[Collected data entries]
-- Opening Marker --
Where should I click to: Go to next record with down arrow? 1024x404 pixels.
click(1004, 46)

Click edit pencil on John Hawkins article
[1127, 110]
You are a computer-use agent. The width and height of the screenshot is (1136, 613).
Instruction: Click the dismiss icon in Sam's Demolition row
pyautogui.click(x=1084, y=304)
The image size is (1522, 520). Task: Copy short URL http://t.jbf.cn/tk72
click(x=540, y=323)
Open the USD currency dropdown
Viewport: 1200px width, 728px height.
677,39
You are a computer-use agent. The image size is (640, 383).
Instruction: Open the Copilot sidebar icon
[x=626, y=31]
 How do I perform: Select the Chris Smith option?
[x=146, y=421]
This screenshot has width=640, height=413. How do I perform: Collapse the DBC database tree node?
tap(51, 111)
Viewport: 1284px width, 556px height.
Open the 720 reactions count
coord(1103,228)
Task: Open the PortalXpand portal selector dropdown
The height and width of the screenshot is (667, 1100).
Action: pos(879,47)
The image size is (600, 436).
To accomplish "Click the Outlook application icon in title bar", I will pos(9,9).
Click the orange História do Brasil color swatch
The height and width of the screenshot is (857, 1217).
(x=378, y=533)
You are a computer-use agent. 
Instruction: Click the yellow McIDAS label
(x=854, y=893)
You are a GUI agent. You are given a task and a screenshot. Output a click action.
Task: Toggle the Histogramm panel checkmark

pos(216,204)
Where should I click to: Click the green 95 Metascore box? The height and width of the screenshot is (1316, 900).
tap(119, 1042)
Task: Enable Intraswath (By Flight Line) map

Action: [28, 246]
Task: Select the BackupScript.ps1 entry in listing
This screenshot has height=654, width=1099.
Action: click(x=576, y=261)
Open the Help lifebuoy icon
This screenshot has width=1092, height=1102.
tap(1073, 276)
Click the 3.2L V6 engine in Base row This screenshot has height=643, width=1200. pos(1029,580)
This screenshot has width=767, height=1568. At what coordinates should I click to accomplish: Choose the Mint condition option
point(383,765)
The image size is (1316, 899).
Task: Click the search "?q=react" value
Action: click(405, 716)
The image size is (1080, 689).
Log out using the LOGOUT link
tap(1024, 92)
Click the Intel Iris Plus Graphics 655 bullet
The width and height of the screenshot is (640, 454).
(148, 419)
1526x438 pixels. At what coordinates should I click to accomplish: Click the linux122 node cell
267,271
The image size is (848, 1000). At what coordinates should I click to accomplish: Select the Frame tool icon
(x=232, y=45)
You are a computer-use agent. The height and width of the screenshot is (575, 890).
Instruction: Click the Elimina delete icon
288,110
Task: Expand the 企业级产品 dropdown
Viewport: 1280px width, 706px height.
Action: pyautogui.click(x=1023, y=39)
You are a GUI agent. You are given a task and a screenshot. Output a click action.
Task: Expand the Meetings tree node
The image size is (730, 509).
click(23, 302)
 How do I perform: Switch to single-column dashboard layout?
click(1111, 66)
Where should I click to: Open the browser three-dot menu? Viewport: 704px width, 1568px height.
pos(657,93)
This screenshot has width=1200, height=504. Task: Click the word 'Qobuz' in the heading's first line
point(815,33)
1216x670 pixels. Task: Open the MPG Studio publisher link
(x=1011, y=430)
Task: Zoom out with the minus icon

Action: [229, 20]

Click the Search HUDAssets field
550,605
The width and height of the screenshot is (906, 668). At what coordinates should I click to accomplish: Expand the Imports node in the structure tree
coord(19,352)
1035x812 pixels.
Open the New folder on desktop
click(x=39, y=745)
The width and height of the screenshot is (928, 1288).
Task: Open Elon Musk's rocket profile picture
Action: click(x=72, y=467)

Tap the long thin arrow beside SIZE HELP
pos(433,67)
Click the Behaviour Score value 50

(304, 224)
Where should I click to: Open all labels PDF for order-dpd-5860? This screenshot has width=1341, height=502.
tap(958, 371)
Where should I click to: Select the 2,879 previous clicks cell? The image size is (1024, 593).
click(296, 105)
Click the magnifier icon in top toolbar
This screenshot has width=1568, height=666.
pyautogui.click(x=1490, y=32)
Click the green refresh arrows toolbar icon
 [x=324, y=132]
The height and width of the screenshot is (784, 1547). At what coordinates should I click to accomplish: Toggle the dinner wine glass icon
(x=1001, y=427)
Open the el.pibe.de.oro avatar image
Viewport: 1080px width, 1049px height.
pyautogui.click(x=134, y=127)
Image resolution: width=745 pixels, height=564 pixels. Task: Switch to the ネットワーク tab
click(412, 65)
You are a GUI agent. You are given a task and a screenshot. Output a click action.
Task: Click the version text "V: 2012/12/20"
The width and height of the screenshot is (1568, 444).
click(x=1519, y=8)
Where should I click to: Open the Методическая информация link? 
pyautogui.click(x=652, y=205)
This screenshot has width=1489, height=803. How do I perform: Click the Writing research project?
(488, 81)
-- Closing Marker --
EXERCISE REQUIREMENTS
Using the entries above, give back exactly the line containing "Task: Zoom out with the minus icon", the line containing "1035x812 pixels.", and every line between them, and nothing else.

SOLUTION BELOW
Task: Zoom out with the minus icon

Action: [229, 20]

Click the Search HUDAssets field
550,605
The width and height of the screenshot is (906, 668). At what coordinates should I click to accomplish: Expand the Imports node in the structure tree
coord(19,352)
1035x812 pixels.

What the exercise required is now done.